Transcriptome-wide profiling of thyroid hormone and adrenergic interactions in the mouse heart

During the first weeks after birth, cardiomyocytes within the mouse heart progressively exit the cell cycle, binucleate, and lose regenerative capacity. We have determined that combined pharmacological inhibition of thyroid hormone and adrenergic signaling during postnatal development robustly enhances cardiomyocyte proliferation, retention of diploid cardiomyocytes, and functional cardiac regeneration at postnatal day 14. In this study, we perform transcriptome-wide analyses to understand the genetic pathways regulated by thyroid hormone, alpha-adreneric, and beta-adrenergic signaling - individually and in combination - that promote cardiomyocyte cell-cycle arrest and loss of cardiac regenerative potential.
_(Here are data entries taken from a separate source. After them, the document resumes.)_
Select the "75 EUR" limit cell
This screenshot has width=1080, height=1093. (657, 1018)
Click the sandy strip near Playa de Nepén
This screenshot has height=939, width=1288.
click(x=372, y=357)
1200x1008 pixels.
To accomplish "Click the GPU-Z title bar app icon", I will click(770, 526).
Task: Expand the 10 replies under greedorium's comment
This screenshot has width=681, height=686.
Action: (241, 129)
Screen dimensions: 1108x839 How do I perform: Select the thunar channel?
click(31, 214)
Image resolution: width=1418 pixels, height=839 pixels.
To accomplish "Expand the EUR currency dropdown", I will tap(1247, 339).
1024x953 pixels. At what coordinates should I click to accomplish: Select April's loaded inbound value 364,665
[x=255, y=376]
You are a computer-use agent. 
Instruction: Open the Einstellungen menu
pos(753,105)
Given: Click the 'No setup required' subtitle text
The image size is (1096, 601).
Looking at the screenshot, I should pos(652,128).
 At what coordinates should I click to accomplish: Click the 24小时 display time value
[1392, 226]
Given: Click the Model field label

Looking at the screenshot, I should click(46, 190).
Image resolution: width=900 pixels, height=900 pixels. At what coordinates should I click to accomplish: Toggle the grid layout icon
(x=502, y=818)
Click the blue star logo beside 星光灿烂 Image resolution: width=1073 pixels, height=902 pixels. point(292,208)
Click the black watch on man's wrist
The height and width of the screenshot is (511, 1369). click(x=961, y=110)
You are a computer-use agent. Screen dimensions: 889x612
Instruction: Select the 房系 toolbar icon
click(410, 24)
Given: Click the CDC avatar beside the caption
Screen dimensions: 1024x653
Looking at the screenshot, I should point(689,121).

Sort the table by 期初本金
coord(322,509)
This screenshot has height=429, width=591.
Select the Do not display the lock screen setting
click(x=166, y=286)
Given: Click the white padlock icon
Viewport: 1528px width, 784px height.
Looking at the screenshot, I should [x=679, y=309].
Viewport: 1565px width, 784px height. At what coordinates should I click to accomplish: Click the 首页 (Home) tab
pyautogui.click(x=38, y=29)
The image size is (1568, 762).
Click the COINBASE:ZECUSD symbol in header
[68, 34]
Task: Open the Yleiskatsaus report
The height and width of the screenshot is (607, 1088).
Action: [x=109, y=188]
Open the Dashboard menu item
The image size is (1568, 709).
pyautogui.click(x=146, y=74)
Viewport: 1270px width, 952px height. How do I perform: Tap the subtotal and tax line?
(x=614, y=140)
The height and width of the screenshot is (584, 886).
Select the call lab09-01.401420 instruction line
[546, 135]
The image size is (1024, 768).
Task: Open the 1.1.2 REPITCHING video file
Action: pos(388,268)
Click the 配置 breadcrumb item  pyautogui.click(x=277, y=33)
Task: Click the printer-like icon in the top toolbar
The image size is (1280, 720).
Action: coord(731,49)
Thyroid hormone was inhibited by treating pregnant female mice with chow containing propylthiouracil (thyroid hormone inhibitor; 0.15% in iodine deficient diet) starting at E13.5 and then maintained thereafter. Newborn pups were injected subcutaneously with phenoxybenzamine (alpha-adrenergic inhibitor; 10 ug/g/day) and/or propranolol (beta-adrenergic inhibitor; 20 ug/g/day) daily from P1 to P14. Using these drug administration protocols, thyroid hormone, alpha-adreneric receptor, and beta-adrenergic receptor signaling were inhibited individually or in combination and hearts were harvested at P14. Heart tissues were harvested at P14 from three animals treated with each experimental condition, total RNA was extracted, and RNA-seq was performed to identify differentially expressed genes.